David Maiden

Personal information
- Born: 7 August 1971 (age 53) Normanton, Queensland, Australia

Playing information
- Height: 183 cm (6 ft 0 in)
- Weight: 92 kg (14 st 7 lb)
- Position: Lock, Centre
Club
| Years | Team | Pld | T | G | FG | P |
| 1995 | North Qld Cowboys | 2 | 0 | 0 | 0 | 0 |
| 1999 | Gateshead Thunder | 24 | 8 | 0 | 0 | 32 |
| 2000–01 | Hull FC | 49 | 14 | 0 | 0 | 56 |
|  | Total | 75 | 22 | 0 | 0 | 88 |
Representative
| Years | Team | Pld | T | G | FG | P |
| 1999–01 | Scotland | 6 | 2 | 0 | 0 | 8 |

Coaching information
Club
| Years | Team | Gms | W | D | L | W% |
| 2010–12 | Northern Pride | 71 | 45 | 3 | 23 | 63 |
- Source:

= David Maiden =

Scotland international rugby league footballer

David Maiden (born 7 August 1971) is a former Scotland international rugby league footballer and coach played in the 1990s and 2000s. A or , he played for the North Queensland Cowboys, Gateshead Thunder and Hull FC.

==Playing career==
A Ravenshoe junior, Maiden represented the Queensland Residents side in 1994, playing in their game against the New South Wales Residents and their tour of South Africa.

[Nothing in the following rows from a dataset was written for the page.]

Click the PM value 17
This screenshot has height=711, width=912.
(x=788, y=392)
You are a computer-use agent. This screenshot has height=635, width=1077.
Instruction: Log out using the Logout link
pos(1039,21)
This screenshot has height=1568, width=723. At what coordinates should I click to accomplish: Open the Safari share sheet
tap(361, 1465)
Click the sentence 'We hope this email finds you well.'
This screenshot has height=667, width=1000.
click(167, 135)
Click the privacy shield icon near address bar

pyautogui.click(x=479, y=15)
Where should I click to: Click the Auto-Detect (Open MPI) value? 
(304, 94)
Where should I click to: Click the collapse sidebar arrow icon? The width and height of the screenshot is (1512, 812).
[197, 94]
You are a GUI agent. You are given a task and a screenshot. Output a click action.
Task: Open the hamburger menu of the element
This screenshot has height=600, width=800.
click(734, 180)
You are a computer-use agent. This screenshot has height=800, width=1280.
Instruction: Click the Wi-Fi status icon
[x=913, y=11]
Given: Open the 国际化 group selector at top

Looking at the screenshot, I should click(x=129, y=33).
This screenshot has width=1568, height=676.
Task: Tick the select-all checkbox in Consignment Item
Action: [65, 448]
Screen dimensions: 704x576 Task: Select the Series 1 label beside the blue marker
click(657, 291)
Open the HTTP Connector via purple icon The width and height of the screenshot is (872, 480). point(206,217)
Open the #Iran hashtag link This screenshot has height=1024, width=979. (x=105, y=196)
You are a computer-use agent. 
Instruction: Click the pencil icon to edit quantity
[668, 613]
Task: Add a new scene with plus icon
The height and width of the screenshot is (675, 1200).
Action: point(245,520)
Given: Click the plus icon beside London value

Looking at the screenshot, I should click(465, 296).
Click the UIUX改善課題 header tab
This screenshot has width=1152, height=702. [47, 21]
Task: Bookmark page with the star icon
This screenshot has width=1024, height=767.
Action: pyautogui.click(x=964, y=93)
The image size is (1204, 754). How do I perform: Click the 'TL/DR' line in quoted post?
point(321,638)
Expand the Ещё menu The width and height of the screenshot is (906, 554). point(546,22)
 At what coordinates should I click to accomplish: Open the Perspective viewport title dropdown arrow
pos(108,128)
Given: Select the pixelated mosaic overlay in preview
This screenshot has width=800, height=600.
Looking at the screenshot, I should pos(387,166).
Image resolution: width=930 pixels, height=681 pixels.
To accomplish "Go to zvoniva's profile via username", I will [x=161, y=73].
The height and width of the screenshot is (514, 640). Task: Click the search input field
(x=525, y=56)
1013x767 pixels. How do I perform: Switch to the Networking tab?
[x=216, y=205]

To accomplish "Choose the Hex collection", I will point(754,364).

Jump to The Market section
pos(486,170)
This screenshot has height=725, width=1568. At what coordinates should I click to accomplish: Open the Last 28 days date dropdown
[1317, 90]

In 1995, Maiden joined the newly established North Queensland Cowboys. In Round 2 of the 1995 ARL season, he made his first grade debut in a 16–34 loss to the Sydney City Roosters, filling in at centre for the suspended Adrian Vowles. Maiden played just two games for the Cowboys before leaving at the end of the season.

From 1996 to 1998, Maiden played for the Cairns Cyclones in the Queensland Cup.

In 1999, Maiden moved to England, joining the Gateshead Thunder in the Super League. He played 24 games for Gateshead that season, scoring eight tries. In October 1999, he represented Scotland in the Triangular Series.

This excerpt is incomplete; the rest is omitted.